**PROBLEM DESCRIPTION**
Copy the lines word for word, starting at the line that contains "coordinates (1315, 19)." and ending at the line that contains "This screenshot has height=892, width=1406.".

RECORDS SUPPLIED Start Marker

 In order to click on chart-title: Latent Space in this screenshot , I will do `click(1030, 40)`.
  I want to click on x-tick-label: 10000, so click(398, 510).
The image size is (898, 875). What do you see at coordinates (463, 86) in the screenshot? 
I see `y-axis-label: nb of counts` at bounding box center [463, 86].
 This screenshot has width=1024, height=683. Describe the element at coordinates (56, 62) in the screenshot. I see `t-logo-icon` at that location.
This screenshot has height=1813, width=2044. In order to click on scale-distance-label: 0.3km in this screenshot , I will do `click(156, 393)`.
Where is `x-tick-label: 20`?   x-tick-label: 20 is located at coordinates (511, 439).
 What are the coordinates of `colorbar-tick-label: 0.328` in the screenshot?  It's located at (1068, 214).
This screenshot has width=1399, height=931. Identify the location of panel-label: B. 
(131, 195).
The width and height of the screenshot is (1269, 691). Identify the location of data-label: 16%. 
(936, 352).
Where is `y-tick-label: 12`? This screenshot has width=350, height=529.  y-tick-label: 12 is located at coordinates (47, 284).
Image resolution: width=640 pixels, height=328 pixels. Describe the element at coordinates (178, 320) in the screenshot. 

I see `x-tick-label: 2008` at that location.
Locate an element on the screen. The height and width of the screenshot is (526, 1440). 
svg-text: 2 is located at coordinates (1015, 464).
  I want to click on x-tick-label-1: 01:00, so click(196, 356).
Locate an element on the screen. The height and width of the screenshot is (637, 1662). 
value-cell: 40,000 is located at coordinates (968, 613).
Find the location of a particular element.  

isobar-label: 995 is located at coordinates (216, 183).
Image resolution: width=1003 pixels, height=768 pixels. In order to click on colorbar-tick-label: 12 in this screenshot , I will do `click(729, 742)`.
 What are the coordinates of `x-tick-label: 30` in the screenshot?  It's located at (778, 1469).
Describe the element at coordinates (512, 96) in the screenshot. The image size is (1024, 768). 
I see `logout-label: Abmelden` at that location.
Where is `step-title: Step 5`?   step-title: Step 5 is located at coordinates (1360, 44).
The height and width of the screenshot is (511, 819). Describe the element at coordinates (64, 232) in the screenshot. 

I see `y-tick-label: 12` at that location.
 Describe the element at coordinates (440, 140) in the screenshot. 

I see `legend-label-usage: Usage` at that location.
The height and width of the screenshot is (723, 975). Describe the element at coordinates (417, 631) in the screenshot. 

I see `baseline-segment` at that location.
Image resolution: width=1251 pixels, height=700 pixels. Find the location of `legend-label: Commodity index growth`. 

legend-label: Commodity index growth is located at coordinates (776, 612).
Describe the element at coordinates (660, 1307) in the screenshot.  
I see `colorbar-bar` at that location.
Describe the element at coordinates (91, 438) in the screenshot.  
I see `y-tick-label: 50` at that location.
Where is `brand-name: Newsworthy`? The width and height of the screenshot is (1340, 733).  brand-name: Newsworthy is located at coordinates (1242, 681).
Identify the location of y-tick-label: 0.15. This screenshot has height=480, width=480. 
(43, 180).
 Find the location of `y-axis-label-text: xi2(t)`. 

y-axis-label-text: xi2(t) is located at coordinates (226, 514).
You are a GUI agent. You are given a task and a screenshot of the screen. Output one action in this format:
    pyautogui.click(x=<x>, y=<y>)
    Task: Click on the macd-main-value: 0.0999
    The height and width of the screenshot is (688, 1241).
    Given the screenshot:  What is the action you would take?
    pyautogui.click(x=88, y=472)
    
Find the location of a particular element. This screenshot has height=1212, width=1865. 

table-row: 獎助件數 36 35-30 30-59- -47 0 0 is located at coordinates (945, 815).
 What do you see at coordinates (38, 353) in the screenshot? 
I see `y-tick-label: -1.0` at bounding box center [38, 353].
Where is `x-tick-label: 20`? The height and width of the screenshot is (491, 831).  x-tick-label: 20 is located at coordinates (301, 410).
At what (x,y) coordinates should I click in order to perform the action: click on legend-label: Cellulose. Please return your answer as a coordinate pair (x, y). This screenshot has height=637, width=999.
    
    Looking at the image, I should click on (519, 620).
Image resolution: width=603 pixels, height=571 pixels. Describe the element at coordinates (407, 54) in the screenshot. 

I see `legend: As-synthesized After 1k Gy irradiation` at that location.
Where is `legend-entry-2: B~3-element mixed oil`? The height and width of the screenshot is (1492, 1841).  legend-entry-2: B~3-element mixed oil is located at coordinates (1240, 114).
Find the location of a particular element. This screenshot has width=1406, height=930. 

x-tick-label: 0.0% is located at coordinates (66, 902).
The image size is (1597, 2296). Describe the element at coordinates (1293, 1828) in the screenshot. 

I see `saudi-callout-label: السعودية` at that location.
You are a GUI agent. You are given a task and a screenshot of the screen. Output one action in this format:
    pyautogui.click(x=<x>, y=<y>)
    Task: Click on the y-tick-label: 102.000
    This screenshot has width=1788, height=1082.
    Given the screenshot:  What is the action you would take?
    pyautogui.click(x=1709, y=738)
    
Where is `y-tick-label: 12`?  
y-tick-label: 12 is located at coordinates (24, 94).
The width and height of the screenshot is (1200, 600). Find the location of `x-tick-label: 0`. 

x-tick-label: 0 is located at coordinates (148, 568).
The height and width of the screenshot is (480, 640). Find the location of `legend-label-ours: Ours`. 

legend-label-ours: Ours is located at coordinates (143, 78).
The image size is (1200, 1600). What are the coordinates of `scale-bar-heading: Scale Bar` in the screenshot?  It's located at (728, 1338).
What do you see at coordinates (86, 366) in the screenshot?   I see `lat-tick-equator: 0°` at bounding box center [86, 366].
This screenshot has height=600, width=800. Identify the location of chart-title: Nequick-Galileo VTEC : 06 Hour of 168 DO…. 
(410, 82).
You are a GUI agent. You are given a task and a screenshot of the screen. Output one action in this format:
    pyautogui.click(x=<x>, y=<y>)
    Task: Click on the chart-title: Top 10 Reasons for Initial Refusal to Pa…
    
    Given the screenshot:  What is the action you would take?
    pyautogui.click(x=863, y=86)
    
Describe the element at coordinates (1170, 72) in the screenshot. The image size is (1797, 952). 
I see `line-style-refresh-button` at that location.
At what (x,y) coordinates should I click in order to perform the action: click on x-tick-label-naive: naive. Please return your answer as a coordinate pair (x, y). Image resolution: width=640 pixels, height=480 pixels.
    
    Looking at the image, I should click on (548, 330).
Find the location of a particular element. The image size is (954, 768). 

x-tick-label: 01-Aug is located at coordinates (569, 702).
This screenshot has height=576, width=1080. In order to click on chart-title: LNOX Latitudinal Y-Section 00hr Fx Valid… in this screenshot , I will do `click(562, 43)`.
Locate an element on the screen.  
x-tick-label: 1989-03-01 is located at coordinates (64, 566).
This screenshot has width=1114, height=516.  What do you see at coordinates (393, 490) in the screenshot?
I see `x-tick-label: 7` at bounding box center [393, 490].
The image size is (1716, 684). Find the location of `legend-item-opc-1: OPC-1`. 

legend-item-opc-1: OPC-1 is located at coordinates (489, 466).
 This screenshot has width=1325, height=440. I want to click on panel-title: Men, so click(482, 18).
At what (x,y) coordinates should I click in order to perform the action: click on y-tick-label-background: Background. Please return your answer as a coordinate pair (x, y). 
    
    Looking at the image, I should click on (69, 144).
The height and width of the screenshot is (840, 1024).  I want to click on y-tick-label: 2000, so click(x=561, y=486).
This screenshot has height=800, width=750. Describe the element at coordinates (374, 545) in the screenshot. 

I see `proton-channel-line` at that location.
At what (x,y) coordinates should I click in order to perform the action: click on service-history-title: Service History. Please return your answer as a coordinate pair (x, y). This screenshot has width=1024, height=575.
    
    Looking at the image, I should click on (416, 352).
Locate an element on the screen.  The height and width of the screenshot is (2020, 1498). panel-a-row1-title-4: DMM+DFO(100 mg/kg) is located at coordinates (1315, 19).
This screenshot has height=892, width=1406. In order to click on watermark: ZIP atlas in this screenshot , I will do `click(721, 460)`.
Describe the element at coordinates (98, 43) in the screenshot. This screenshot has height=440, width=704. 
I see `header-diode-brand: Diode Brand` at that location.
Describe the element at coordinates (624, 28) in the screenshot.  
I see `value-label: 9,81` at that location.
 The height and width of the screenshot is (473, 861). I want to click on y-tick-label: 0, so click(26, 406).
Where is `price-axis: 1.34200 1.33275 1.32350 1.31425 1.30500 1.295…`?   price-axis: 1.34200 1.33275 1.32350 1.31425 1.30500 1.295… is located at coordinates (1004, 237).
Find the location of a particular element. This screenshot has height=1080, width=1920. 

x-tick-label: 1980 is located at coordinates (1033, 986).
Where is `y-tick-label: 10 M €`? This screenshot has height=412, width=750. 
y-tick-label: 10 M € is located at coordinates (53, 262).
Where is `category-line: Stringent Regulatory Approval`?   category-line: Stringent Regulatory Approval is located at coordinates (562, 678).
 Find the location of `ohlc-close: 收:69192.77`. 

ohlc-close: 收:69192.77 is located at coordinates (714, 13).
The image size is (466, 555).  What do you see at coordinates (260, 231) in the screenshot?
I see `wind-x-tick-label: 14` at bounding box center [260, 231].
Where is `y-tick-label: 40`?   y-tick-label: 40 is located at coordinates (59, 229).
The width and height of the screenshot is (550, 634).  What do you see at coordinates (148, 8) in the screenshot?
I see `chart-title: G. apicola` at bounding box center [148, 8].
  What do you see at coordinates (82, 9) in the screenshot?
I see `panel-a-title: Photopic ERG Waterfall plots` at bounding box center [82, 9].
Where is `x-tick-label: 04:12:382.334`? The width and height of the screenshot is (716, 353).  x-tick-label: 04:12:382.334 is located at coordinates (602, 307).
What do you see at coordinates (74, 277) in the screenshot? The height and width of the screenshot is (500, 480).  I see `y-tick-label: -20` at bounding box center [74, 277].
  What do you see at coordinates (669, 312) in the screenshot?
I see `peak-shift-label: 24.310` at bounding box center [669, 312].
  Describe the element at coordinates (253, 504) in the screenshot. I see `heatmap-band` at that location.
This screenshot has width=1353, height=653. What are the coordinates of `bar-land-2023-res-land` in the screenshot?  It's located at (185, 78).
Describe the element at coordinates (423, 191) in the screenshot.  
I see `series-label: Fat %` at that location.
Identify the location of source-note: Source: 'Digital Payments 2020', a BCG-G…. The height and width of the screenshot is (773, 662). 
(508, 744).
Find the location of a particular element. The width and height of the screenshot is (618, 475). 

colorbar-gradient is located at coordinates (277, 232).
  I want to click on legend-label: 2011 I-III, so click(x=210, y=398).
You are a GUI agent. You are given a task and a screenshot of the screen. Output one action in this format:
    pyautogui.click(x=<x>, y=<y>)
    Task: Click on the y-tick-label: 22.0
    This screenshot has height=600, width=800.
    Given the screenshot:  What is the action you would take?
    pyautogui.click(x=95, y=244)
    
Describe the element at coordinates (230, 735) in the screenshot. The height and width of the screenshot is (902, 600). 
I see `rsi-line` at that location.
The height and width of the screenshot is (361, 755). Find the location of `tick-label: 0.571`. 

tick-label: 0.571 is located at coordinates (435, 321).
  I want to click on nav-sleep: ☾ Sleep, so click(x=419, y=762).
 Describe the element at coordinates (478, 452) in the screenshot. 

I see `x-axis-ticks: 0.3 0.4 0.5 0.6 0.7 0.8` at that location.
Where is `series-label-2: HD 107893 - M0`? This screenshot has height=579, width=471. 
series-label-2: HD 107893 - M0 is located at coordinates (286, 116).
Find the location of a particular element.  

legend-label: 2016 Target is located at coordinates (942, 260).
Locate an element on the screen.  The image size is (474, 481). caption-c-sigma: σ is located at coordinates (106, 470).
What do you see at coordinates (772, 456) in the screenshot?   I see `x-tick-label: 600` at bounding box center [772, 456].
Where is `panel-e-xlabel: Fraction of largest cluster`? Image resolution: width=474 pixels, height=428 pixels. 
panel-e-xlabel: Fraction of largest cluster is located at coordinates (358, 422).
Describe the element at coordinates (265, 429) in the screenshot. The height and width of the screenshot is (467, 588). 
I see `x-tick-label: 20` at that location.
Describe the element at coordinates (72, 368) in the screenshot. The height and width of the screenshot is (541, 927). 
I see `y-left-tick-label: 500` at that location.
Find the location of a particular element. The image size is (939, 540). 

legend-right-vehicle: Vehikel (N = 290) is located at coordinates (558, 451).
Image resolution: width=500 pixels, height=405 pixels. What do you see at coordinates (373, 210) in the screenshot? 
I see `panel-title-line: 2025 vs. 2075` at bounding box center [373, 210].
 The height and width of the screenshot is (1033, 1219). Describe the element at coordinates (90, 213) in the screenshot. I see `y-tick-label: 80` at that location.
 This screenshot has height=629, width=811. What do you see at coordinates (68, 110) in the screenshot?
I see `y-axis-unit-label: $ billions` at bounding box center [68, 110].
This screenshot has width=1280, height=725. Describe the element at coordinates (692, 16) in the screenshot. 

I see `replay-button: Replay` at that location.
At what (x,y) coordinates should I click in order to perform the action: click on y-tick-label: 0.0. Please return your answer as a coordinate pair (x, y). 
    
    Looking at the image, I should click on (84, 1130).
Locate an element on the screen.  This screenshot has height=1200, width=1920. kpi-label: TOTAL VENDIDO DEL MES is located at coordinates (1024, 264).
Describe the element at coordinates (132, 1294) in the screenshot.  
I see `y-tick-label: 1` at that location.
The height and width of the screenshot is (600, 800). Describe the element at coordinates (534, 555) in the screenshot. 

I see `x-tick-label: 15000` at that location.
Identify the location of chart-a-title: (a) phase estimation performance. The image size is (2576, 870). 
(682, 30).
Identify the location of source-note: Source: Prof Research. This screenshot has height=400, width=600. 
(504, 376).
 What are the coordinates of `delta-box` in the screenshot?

RECORDS SUPPLIED End Marker

**EXERCISE OUTPUT**
Locate an element on the screen.  The height and width of the screenshot is (2020, 1498). panel-a-row1-title-4: DMM+DFO(100 mg/kg) is located at coordinates (1315, 19).
This screenshot has height=892, width=1406. In order to click on watermark: ZIP atlas in this screenshot , I will do `click(721, 460)`.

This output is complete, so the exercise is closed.